The key ingredients to successful implant reimbursement are:
* Training the dental team in complex dental claims and the use of medical insurance in dentistry.
* Presenting a diagnosis that represents a true need.
* Having an insurance contract which does not specifically exclude medically-necessary implants.
* Providing adequate documentation of need and sending appeals
Involve the patient as an active participant in seeking entitled benefits from insurance. The validity of a claim will depend on the extent that a patient is medically compromised and the specific benefits offered by a policy. Your skills in coding and documentation will result in appreciative and satisfied patients, as well as an increased percentage of paid claims.
Cross-coding for implants
Procedure / Dental Code / Medical Codes
Endosteal Implants / 06010 / 21248 (3 or less) 21249 (4 or more)
Subperiosteal Implants / 06040 / 21245 (1/2 arch) 21246 (complete)
Implant Removal / 06100 / 20670 (superficial) 20670 (deep)
Implant Maintenance (in addition to prophylaxis code) / 06080 / No medical code applies. It is suggested Code 99213, Eval. & Mgmt. be used under special circumstances only.
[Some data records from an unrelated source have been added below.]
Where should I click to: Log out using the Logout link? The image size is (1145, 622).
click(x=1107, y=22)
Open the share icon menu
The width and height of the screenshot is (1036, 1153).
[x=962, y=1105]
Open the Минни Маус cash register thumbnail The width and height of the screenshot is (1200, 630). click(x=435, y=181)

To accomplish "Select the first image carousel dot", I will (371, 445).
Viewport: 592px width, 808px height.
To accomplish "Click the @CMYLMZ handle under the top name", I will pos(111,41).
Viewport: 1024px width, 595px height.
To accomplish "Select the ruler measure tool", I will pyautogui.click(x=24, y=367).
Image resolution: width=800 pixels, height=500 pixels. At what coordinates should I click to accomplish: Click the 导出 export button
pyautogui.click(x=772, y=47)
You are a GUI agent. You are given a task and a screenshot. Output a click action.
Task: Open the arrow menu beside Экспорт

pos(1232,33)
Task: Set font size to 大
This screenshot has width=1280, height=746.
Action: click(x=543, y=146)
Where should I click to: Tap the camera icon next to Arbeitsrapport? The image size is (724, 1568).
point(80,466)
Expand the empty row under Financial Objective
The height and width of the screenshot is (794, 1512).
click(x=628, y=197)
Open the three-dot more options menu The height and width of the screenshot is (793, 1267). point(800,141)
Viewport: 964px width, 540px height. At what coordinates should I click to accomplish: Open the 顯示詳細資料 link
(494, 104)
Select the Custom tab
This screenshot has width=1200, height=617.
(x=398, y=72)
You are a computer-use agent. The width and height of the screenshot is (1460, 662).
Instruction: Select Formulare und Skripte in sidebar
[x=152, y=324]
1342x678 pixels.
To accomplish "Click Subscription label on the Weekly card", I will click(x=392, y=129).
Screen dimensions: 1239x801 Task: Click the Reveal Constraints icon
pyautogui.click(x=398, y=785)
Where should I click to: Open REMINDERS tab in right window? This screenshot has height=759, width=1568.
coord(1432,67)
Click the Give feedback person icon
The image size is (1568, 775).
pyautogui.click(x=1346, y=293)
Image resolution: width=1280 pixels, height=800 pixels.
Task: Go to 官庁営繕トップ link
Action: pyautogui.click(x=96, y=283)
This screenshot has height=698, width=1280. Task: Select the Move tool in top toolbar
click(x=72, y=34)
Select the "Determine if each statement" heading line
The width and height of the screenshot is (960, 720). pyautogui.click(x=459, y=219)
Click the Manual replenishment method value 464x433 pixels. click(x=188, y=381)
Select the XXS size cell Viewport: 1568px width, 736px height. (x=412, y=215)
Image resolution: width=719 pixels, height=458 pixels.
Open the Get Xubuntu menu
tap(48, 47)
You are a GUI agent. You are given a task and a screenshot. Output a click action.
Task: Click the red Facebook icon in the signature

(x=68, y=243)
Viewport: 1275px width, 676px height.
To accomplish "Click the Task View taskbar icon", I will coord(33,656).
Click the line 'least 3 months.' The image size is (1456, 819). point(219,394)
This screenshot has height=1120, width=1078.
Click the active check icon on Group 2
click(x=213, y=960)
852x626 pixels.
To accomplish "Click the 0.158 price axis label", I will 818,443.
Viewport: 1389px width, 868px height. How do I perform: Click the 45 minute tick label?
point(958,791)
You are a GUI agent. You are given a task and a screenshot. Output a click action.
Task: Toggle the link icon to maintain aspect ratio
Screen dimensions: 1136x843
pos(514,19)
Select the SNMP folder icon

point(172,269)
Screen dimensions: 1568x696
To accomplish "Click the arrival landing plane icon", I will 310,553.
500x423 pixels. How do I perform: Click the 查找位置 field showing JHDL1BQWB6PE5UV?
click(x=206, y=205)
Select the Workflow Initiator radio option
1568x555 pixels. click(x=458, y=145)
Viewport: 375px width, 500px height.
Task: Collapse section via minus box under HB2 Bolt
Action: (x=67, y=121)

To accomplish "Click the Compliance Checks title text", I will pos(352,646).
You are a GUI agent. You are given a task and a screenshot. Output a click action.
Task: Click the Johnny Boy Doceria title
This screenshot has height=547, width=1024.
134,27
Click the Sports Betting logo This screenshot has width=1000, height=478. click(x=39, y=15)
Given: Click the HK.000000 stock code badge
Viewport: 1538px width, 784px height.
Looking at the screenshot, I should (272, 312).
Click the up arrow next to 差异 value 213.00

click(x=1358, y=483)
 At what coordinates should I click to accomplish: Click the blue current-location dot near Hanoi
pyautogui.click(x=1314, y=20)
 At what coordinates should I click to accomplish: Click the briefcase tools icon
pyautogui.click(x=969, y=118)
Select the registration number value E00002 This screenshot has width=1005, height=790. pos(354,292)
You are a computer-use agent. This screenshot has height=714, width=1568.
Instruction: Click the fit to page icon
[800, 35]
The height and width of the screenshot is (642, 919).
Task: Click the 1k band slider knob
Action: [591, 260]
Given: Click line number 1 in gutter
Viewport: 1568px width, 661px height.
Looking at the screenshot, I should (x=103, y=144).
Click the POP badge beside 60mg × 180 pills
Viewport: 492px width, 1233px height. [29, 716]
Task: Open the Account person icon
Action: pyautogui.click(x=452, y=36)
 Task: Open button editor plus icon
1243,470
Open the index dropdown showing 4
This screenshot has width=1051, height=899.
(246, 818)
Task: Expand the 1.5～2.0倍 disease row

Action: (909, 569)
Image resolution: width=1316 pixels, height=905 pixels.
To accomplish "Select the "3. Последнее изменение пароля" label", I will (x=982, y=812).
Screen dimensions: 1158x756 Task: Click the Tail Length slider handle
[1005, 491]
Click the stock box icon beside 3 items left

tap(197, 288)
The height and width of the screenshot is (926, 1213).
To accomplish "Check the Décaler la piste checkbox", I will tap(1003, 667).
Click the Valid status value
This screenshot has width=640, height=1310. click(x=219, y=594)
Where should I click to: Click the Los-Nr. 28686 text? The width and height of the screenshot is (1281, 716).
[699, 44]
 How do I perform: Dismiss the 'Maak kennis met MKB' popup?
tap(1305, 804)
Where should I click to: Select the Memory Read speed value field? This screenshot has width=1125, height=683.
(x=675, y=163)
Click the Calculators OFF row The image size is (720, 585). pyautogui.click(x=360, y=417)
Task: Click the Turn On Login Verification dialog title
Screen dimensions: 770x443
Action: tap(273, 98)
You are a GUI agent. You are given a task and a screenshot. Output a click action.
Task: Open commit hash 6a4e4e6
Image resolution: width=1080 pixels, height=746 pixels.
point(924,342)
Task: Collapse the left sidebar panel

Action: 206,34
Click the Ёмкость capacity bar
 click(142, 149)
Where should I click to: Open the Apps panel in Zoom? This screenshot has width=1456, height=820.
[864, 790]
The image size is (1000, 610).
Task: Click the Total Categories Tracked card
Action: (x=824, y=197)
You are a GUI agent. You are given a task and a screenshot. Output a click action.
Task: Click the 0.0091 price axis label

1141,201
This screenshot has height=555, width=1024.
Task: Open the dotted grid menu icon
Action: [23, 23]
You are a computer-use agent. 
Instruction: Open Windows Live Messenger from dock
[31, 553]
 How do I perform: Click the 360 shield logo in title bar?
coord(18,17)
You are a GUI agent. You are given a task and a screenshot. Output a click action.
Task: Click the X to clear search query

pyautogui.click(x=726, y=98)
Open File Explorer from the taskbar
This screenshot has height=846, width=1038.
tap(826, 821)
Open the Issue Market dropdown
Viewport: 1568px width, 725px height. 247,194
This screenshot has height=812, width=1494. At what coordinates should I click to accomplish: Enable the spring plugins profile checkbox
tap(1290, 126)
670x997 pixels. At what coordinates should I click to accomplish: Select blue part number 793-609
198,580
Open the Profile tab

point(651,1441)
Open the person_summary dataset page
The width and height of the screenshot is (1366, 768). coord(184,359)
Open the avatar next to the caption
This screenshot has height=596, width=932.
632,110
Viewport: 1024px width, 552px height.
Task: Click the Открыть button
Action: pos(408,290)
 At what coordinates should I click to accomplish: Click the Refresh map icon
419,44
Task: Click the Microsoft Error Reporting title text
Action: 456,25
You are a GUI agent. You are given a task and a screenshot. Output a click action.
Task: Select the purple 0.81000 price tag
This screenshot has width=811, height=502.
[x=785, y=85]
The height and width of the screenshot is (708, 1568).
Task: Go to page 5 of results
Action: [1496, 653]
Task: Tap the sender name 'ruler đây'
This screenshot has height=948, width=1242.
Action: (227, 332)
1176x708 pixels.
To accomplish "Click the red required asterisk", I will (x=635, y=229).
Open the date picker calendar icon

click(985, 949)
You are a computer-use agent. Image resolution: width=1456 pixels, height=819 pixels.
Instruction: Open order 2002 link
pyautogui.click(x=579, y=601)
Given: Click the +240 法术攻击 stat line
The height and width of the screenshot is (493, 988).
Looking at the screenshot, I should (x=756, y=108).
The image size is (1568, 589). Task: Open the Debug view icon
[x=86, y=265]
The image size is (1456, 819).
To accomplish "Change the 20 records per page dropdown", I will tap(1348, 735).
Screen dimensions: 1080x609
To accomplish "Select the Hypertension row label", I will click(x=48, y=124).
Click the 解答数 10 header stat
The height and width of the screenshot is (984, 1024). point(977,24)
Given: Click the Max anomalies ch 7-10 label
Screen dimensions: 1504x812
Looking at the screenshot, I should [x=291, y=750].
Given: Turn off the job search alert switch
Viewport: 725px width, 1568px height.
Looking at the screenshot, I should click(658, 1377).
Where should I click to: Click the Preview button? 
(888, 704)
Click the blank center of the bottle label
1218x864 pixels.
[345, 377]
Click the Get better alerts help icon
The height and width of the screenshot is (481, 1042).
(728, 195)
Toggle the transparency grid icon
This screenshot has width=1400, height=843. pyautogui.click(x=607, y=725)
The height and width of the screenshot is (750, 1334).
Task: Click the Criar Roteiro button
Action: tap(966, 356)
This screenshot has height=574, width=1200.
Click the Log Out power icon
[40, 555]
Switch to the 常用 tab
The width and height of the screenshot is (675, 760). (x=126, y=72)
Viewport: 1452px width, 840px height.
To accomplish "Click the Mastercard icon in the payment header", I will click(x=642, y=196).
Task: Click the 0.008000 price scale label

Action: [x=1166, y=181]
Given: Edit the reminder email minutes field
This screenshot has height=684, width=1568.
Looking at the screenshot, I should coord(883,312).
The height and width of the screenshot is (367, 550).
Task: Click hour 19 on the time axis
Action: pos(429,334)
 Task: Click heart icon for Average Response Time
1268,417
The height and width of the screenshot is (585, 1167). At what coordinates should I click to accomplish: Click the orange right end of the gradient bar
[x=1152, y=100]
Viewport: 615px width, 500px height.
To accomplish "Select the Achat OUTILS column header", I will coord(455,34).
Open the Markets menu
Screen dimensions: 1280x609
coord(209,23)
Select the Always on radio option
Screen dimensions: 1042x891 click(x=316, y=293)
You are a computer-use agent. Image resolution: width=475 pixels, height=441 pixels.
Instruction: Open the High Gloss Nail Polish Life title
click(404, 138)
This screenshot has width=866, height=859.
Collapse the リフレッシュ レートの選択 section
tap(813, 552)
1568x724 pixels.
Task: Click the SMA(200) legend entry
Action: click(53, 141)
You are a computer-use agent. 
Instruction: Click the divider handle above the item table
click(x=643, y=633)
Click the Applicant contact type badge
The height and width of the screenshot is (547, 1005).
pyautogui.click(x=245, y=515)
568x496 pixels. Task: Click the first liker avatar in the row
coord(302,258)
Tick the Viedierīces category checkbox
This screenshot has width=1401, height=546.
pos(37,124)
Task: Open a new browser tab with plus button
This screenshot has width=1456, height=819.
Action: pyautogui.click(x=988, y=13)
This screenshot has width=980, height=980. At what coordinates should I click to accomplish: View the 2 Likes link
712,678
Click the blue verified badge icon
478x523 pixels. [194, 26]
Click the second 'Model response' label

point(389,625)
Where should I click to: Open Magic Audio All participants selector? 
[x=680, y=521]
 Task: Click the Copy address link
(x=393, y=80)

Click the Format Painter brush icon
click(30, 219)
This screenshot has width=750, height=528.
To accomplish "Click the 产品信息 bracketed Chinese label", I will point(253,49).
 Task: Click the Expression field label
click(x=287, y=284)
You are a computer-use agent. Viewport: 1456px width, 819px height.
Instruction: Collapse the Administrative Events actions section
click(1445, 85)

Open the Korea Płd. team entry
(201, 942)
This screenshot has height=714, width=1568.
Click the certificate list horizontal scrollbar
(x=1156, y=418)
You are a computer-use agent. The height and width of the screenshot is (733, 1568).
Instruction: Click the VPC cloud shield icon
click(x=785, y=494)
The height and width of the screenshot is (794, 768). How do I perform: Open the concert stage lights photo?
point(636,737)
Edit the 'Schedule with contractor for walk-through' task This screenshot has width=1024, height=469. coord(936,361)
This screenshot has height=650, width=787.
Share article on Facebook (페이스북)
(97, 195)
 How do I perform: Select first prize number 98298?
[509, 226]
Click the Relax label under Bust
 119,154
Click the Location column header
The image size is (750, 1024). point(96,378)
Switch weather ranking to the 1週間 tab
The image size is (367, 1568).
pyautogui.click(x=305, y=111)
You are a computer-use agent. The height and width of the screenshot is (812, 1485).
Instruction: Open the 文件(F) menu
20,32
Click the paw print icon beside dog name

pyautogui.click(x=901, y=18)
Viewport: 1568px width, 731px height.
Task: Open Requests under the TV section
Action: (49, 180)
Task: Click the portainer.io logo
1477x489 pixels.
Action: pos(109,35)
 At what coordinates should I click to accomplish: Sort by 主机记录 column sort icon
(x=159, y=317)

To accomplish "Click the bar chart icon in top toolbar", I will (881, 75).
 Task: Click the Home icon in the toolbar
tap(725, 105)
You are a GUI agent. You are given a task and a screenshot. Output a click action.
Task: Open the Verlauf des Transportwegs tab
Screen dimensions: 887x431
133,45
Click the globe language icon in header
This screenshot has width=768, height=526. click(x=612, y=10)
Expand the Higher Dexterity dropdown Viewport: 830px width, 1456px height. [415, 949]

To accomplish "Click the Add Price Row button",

Implant abutment (another dentist only) * / 06020 / No medical code applies.
The above procedure codes should be associated with ICD diagnostic code(s).
* The table shows an implant-abutment code for dental insurance used only if another dentist places the abutment. The implant surgery and abutment are reported with one code if the same dental provider places both.
Sample letter for alternative benefit
The above-named patient has missing teeth #s (list). Masticatory dysfunction has led to impaired first-stage digestion with frequent dental- and medical-office visits to alleviate soft-tissue and facial pain. Mrs. Patient has had four partial dentures, which she cannot wear due to diminished alveolar bone loss. There is concern about Mrs. Patient not being able to wear her partial, including extrusion of the opposing teeth making these teeth susceptible to fracture as well as potential damage to the jaw joints. We are recommending dental implants in conjunction with fixed partial dentures (implant-supported bridges).
If Mrs. Patient`s policy does not contain benefits for dental implants and an implant-supported fixed prosthetic, please consider an alternative benefit. The estimated fee for a partial denture is $1,285. Mrs. Patient has requested application of a $1,250 credit toward the implant/fix prosthetic.
We are looking forward to your prompt response. If you have any questions, please contact our office.